Will the new New York Hilton timeshare resort be a resort for HGVC members to reserve.
I know they have a Hilton Club of New York and as a HGVC member we don't have that as a resort to book.     Also the resort in Bermuda that they are renovating will that be for HGVC members.    I am hoping that these resorts will be for the regular HGVC members.


----------



## Seth Nock (Dec 16, 2006)

I am beong told YES for New York!  There are also a few new resorts in the 2007 member guide.


----------



## kdorward (Dec 16, 2006)

Do you know if the one in Bermuda will be for all HGVC members?


----------



## Seth Nock (Dec 17, 2006)

I don't know yet.


----------



## Cathyb (Dec 17, 2006)

Why can't Hilton owners get into the Hilton Club in New York City?


----------



## JTHGVC (Dec 17, 2006)

*Portugal*

Anyone have a more specific idea as to when the new resort in Portugal will be available for booking? It is in the guide but I called HGVC and they were totally unaware of it.


----------



## jehb2 (Dec 17, 2006)

Cathyb said:
			
		

> Why can't Hilton owners get into the Hilton Club in New York City?



This may make you feel better.  The location of the new HGVC New York is even better then the location of the Hilton Club.
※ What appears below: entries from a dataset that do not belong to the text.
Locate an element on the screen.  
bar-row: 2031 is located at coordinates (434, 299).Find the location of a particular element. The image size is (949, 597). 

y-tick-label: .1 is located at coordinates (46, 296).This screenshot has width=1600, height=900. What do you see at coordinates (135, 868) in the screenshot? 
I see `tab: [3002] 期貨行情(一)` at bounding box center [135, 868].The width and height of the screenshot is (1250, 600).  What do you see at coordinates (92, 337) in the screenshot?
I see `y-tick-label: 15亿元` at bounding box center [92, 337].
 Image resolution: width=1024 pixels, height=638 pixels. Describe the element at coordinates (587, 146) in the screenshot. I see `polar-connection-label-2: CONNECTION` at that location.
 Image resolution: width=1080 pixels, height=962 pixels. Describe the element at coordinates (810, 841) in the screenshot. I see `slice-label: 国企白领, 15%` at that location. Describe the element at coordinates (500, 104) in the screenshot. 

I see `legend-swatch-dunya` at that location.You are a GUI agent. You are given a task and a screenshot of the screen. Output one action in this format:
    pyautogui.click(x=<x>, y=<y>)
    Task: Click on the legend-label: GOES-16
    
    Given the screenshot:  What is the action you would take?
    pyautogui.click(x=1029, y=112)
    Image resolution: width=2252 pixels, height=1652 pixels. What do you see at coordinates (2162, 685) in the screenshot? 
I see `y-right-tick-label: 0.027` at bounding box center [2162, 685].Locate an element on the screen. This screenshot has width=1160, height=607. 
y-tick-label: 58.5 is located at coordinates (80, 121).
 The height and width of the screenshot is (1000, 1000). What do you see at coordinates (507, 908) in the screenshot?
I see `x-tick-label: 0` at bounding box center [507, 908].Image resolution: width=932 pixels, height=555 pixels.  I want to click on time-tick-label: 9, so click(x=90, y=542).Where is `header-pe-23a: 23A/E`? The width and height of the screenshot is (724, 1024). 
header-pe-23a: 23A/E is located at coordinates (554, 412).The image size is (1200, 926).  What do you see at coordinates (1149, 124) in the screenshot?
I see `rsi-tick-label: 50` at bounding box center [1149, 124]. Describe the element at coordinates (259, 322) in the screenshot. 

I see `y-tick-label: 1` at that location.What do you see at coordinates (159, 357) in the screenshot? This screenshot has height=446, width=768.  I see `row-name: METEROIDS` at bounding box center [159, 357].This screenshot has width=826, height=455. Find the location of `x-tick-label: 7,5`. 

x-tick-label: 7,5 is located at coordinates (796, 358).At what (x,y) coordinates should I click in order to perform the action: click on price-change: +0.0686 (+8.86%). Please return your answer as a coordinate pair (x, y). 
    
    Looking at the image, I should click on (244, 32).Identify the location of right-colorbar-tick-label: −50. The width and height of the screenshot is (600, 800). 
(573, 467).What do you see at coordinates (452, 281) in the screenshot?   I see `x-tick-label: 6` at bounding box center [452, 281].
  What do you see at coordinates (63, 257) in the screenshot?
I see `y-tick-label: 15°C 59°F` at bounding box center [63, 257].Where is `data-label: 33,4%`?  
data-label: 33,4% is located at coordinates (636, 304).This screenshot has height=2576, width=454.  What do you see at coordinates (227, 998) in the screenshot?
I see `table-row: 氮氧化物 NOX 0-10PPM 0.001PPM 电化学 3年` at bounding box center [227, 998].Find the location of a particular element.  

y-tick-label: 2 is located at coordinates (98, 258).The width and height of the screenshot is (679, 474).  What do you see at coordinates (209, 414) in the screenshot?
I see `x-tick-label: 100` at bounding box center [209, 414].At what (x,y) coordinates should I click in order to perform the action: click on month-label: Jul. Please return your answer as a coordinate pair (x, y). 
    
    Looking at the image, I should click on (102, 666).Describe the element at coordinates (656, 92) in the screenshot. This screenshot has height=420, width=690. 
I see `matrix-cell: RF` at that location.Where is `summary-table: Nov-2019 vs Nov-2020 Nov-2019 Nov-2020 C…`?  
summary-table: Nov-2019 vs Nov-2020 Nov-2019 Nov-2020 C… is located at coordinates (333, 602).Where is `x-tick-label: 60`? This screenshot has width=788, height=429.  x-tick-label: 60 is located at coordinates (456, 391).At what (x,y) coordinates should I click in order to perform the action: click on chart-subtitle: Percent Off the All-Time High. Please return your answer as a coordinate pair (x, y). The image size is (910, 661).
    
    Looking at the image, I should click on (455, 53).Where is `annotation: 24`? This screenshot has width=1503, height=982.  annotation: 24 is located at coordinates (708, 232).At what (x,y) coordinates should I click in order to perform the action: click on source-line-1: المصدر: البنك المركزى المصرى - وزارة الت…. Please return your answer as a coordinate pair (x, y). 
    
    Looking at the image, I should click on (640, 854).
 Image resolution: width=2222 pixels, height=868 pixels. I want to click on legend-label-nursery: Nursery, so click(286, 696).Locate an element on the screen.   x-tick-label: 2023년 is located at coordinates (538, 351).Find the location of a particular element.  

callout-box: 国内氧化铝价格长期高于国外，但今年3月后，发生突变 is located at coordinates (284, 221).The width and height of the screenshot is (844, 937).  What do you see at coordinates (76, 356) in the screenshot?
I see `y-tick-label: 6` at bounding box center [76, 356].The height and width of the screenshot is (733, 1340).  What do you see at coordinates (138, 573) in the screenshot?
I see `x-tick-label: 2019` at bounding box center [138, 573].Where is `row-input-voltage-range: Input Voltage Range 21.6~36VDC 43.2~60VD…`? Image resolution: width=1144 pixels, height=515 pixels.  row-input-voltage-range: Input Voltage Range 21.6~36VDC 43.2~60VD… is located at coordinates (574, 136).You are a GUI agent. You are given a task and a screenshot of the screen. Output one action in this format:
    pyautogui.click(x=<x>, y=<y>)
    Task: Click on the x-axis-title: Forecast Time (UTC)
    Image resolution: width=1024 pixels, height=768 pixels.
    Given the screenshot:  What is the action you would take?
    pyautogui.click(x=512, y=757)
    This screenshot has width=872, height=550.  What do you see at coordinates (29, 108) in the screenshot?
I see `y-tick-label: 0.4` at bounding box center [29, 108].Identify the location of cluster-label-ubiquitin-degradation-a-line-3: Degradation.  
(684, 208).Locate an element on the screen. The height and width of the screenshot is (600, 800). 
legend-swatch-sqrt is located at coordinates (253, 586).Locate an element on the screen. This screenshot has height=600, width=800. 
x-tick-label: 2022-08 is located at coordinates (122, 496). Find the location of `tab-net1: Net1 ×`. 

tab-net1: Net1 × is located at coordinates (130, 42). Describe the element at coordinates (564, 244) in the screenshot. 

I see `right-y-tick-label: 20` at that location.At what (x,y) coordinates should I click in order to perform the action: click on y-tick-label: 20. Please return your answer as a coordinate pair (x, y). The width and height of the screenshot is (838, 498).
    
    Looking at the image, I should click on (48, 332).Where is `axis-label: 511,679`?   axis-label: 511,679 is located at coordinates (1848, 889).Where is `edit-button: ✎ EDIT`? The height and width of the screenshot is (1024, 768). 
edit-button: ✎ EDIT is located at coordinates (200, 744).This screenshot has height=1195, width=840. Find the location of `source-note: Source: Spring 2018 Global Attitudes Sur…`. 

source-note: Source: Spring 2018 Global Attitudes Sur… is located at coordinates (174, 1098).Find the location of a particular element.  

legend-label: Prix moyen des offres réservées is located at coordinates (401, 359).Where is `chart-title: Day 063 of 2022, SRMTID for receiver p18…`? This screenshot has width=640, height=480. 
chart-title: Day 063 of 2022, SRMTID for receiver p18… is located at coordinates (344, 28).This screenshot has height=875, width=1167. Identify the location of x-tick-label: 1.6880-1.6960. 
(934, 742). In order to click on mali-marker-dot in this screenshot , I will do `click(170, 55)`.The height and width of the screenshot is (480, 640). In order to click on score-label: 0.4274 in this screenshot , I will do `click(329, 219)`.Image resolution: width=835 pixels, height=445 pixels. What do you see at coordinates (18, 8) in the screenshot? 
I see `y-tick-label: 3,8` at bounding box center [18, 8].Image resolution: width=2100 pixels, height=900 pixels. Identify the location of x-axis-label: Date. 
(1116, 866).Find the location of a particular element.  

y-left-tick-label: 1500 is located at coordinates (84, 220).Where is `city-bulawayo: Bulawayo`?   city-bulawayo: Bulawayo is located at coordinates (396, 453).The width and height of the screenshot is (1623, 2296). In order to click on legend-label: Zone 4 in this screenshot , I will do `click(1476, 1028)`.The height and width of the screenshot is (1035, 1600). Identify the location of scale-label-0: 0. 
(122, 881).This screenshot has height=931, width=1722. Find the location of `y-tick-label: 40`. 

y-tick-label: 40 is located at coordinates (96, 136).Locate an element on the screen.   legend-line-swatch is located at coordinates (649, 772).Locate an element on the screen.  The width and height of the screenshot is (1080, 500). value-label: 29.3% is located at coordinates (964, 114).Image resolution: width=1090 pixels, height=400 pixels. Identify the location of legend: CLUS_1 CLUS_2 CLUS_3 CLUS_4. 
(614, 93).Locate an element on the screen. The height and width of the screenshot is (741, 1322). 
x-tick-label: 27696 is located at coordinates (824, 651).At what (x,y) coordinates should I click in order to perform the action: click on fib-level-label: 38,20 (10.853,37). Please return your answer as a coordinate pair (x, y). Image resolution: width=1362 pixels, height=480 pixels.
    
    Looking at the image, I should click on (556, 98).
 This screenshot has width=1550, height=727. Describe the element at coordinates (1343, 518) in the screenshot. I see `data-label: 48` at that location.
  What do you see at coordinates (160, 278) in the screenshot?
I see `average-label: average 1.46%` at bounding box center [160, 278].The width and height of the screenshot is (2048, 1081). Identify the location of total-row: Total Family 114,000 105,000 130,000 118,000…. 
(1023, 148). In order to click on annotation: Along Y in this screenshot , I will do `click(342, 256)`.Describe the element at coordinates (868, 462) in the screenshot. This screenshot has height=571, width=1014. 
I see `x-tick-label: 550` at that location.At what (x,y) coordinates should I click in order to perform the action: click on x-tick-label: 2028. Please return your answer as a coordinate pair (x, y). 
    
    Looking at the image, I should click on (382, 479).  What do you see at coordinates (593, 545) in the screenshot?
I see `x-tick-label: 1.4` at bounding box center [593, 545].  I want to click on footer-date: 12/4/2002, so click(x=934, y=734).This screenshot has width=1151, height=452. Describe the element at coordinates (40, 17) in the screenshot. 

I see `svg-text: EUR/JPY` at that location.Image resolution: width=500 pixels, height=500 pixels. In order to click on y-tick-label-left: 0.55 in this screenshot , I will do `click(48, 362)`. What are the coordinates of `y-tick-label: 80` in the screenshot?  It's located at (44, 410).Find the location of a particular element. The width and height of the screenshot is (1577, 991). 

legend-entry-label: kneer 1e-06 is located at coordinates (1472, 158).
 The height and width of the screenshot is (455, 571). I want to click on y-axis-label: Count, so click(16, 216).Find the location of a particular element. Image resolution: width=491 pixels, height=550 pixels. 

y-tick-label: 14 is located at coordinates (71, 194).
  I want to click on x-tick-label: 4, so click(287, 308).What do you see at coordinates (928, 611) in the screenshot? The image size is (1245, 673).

I really hope the new HGVC New York has some type of kitchen.  The Hilton Club doesn't have any type of kitchen or kitchenette.  They tried to sell me on the idea that people don't cook when they come to NYC but that's pretty ridiculous.  With kids you need some type of cooking facility.  Plus we always needed to reheat leftovers from Carnegie Deli and other restaurants.

Finally, I wonder if ownership will be deeded or simply a 25(?) year contract like the Hilton Club.


----------